Analytical study of quality-biased competition dynamics for memes in social media
The spreading of news, memes and other pieces of information occurring via online social platforms has a strong and growing impact on our modern societies, with enormous consequences, that may be beneficial but also catastrophic. In this work we consider a recently introduced model for information diffusion in social media taking explicitly into account the competition of a large number of items of diverse quality. We map the meme dynamics onto a one-dimensional diffusion process that we solve analytically, deriving the lifetime and popularity distributions of individual memes. We also present a mean-field type of approach that reproduces the average stationary properties of the dynamics. In this way we understand and control the role of the different ingredients of the model, opening the path for the inclusion of additional, more realistic, features.
Understanding how information spreads in social media is a topic of uttermost interest, as it is fundamental for devising strategies aimed at fostering the diffusion of beneficial information or contrasting the dangerous spread of fake news Howell et al. (2013); Del Vicario et al. (2016); Vosoughi et al. (2018). Activity in this area has boomed in recent years Kwak et al. (2010); Lerman and Ghosh (2010); González-Bailón et al. (2011); Bakshy et al. (2011); Baños et al. (2013); Cheng et al. (2014); Nishi et al. (2016); Pramanik et al. (2017); Wegrzycki et al. (2017). From the point of view of statistical physics, information spreading is a prominent example of a collective macroscopic phenomenon emerging in a self-organized manner from the spontaneous activity of a large number of individual elements Castellano et al. (2009); Buchanan (2007). The investigation of information spreading is particularly challenging both from an empirical point of view and from a theoretical one. The existence of many different social media platforms, each characterized by different features often changing over time, provides a wealth of data but leaves the issues of universality and reproducibility wide open. From the modeling point of view, the identification of a limited number of relevant mechanisms and crucial observable quantities is highly nontrivial.
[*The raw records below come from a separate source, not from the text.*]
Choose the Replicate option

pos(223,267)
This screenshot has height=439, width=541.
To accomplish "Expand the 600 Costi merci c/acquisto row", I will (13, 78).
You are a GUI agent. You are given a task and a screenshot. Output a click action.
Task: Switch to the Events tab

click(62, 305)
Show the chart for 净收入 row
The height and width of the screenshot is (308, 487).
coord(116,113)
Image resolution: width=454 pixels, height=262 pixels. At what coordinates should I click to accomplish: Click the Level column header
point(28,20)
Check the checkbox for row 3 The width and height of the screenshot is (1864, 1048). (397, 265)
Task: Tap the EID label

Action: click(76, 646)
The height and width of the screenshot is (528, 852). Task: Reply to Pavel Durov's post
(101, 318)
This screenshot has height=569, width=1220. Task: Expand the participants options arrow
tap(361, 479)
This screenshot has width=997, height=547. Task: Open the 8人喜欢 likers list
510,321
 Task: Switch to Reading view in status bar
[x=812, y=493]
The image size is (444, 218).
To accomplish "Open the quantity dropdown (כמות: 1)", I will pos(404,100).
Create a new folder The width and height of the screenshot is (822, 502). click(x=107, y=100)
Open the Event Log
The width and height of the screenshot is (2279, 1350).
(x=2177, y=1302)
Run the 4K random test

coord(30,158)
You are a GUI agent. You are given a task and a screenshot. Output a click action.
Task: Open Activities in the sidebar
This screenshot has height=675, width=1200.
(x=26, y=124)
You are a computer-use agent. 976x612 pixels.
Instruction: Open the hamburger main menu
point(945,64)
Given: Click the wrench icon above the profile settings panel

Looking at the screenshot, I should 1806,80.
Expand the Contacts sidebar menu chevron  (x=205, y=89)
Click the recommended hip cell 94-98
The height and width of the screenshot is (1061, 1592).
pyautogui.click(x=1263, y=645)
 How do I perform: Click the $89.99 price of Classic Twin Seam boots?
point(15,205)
The topology of the interaction pattern among users in online social media, which is usually very heterogeneous, is one of the ingredients usually taken into account. Another fundamental factor affecting the way news, memes or rumors are diffused is information overload. When online, individuals are hit by a steady and overwhelming flow of messages; the finite attention and limited memory strongly influence what information is propagated further and how. This results in a competition among a large number of items diffusing simultaneously, which is a key ingredient of many models for information spreading Wu and Huberman (2007); Weng et al. (2012); Gleeson et al. (2014, 2016). A third ingredient that plays a role in determining the fate of messages in online media is the variability of the “quality” of the item: some pieces of information may be intrinsically more appealing and thus more likely to be shared by online users. A very recent work by Qiu et al. Qiu et al. (2017) considered together these three elements to study the interplay of an heterogeneous quality distribution and information overload in online social media (with particular reference to Twitter), with the goal of investigating whether a good tradeoff between discriminative power and quality diversity is possible.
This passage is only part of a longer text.